## [Extracted material]
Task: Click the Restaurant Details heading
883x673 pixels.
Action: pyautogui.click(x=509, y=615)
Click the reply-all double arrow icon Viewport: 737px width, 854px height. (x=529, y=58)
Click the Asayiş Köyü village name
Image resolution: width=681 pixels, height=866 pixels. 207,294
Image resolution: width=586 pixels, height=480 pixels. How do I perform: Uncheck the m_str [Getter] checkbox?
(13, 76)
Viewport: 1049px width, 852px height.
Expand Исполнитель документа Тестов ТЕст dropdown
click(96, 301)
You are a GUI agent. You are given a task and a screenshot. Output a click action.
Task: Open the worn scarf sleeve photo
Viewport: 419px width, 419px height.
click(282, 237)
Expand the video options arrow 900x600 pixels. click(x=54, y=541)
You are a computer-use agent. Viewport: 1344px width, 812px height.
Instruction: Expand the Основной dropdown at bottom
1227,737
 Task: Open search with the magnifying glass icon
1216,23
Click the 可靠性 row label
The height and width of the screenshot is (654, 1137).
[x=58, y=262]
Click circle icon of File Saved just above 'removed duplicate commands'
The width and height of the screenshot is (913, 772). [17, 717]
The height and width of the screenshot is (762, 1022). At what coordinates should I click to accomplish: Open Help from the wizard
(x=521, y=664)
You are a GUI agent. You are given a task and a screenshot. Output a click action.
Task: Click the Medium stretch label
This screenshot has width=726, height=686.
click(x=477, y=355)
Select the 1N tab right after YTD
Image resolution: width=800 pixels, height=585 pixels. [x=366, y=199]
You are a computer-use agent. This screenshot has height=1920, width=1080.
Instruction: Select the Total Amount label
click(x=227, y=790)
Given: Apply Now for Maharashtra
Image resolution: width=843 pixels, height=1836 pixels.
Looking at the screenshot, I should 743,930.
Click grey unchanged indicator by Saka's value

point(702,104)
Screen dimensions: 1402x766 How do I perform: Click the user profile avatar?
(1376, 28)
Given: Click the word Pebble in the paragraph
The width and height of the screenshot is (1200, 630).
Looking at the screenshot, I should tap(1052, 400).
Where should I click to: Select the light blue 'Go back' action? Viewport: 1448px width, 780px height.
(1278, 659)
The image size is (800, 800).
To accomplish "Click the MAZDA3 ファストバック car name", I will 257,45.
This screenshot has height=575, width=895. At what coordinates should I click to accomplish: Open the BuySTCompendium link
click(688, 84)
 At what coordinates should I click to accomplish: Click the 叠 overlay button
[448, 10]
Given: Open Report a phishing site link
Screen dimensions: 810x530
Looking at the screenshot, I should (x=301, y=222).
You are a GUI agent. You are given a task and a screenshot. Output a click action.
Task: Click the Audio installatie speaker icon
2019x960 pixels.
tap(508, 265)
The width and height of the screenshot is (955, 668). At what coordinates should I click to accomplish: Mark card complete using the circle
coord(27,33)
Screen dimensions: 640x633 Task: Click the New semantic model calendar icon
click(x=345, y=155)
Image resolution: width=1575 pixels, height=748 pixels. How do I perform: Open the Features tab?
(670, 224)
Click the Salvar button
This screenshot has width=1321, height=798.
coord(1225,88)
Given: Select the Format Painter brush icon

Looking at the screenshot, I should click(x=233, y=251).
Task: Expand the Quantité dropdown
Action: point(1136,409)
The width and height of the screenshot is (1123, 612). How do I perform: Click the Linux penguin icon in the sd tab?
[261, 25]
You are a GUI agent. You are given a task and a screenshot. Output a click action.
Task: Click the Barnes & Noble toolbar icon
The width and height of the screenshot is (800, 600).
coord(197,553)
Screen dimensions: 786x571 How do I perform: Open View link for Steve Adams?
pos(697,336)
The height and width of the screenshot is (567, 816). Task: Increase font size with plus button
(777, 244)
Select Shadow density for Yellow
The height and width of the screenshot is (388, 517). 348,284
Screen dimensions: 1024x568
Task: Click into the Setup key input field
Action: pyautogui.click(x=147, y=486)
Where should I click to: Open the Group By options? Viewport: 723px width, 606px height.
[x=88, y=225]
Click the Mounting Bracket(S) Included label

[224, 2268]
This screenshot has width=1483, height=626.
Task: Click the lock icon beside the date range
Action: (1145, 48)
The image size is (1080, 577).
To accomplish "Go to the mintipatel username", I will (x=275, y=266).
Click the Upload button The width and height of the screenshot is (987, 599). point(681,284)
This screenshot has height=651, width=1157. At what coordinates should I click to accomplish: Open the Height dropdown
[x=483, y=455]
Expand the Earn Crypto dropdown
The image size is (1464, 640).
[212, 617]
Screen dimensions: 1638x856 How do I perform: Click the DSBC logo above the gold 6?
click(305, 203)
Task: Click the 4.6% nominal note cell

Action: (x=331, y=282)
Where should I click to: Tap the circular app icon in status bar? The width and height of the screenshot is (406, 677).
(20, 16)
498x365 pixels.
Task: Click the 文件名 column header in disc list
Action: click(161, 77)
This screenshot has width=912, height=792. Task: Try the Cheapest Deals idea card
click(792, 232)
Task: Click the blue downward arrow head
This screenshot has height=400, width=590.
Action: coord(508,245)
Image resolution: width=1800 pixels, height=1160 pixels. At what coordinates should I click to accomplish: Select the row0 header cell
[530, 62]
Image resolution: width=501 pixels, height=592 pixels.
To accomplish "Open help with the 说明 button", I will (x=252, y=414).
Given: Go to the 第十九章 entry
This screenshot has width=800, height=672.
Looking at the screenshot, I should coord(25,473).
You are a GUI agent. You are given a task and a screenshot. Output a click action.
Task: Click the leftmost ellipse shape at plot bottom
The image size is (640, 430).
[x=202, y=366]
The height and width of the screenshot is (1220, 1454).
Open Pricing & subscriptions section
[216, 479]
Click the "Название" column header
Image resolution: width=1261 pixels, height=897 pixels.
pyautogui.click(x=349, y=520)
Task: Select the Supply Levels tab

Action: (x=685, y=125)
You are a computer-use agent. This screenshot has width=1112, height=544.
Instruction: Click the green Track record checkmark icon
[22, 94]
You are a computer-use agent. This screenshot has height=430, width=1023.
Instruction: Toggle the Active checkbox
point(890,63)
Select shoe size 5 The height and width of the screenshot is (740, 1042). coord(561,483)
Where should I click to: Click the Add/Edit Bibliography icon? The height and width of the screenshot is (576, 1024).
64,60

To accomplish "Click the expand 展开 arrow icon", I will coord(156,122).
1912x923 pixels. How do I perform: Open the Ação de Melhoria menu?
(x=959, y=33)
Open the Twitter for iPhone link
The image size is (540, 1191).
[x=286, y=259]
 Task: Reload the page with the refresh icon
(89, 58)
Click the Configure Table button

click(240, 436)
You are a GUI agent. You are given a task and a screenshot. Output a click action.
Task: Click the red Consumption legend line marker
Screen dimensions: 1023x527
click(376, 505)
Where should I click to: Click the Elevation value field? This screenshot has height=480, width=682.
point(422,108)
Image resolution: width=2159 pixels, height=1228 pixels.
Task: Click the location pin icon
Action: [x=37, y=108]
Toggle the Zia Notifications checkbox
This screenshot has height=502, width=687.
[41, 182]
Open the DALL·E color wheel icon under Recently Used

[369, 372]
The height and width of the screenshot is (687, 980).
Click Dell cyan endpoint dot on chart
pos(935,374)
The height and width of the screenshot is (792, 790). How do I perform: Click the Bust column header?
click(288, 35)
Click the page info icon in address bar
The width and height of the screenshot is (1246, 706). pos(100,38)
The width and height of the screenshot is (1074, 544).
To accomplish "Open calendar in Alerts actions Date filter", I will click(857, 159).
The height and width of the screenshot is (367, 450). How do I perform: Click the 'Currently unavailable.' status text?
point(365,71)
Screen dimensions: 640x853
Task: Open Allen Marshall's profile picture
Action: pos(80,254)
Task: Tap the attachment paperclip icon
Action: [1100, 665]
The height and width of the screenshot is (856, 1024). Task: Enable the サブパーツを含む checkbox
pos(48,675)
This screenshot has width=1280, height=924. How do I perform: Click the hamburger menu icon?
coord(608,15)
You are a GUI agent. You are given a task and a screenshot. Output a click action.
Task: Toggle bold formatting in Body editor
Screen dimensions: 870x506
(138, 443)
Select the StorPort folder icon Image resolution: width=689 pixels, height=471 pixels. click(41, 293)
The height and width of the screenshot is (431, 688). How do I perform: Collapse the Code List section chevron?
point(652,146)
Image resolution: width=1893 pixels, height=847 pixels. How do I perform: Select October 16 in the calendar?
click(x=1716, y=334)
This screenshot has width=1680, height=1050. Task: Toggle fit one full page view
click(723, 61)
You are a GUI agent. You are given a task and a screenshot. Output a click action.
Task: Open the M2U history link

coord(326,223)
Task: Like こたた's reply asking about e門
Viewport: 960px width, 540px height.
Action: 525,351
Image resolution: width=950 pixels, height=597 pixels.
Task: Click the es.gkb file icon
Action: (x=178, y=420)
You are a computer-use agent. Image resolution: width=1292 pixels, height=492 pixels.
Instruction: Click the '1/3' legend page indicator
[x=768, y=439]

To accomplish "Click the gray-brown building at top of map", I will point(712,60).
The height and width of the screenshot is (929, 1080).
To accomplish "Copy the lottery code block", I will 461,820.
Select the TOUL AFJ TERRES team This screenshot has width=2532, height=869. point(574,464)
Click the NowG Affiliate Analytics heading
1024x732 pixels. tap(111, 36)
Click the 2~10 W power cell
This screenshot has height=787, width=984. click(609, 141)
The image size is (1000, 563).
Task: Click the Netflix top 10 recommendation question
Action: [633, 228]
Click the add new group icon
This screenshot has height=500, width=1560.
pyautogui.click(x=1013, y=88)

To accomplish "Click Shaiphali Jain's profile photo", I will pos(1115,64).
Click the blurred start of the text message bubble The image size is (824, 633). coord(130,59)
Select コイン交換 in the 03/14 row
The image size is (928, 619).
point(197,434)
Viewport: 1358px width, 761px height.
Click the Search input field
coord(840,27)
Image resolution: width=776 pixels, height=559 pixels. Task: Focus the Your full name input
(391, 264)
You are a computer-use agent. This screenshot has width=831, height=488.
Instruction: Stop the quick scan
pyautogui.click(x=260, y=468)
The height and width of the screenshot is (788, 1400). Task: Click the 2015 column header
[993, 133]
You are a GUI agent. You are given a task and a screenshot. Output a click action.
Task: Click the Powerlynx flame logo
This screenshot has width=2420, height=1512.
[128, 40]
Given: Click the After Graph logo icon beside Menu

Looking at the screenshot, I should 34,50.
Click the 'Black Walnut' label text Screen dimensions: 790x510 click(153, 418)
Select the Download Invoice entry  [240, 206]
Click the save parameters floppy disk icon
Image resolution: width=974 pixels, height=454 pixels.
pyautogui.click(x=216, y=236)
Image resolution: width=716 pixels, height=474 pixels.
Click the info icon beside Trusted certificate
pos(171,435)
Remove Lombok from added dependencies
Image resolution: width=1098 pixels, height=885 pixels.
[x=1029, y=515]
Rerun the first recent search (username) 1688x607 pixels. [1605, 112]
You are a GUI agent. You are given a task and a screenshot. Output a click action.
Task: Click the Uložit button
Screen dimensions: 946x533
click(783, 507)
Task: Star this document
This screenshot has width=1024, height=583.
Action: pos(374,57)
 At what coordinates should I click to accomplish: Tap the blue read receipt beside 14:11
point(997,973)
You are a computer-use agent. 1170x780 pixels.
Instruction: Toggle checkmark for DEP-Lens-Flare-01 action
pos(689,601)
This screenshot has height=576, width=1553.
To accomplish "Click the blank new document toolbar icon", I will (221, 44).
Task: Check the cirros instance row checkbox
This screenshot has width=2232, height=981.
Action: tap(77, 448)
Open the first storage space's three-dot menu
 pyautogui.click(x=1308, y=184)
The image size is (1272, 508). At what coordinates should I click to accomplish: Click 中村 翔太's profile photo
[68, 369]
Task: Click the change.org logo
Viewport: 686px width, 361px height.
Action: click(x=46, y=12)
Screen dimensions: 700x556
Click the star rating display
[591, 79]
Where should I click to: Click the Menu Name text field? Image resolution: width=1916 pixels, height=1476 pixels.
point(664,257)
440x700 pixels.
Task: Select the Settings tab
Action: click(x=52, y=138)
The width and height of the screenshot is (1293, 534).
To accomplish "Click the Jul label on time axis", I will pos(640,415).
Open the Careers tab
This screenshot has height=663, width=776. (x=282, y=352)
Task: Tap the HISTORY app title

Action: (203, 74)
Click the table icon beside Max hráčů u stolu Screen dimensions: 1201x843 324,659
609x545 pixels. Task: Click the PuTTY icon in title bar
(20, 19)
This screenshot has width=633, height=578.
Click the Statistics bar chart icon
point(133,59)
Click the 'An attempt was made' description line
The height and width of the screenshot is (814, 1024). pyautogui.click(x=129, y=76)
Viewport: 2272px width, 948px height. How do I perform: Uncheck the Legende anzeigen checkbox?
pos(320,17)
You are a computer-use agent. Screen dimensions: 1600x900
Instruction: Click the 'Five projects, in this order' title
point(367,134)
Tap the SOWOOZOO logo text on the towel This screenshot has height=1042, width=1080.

## [Assignment]
Would you retype the lines above from the one with "Select the Download" down to the one with "Task: Check the cirros instance row checkbox", word for word, both ends included and no other lines?

## [Solution]
Select the Download Invoice entry  [240, 206]
Click the save parameters floppy disk icon
Image resolution: width=974 pixels, height=454 pixels.
pyautogui.click(x=216, y=236)
Image resolution: width=716 pixels, height=474 pixels.
Click the info icon beside Trusted certificate
pos(171,435)
Remove Lombok from added dependencies
Image resolution: width=1098 pixels, height=885 pixels.
[x=1029, y=515]
Rerun the first recent search (username) 1688x607 pixels. [1605, 112]
You are a GUI agent. You are given a task and a screenshot. Output a click action.
Task: Click the Uložit button
Screen dimensions: 946x533
click(783, 507)
Task: Star this document
This screenshot has width=1024, height=583.
Action: pos(374,57)
 At what coordinates should I click to accomplish: Tap the blue read receipt beside 14:11
point(997,973)
You are a computer-use agent. 1170x780 pixels.
Instruction: Toggle checkmark for DEP-Lens-Flare-01 action
pos(689,601)
This screenshot has height=576, width=1553.
To accomplish "Click the blank new document toolbar icon", I will (221, 44).
Task: Check the cirros instance row checkbox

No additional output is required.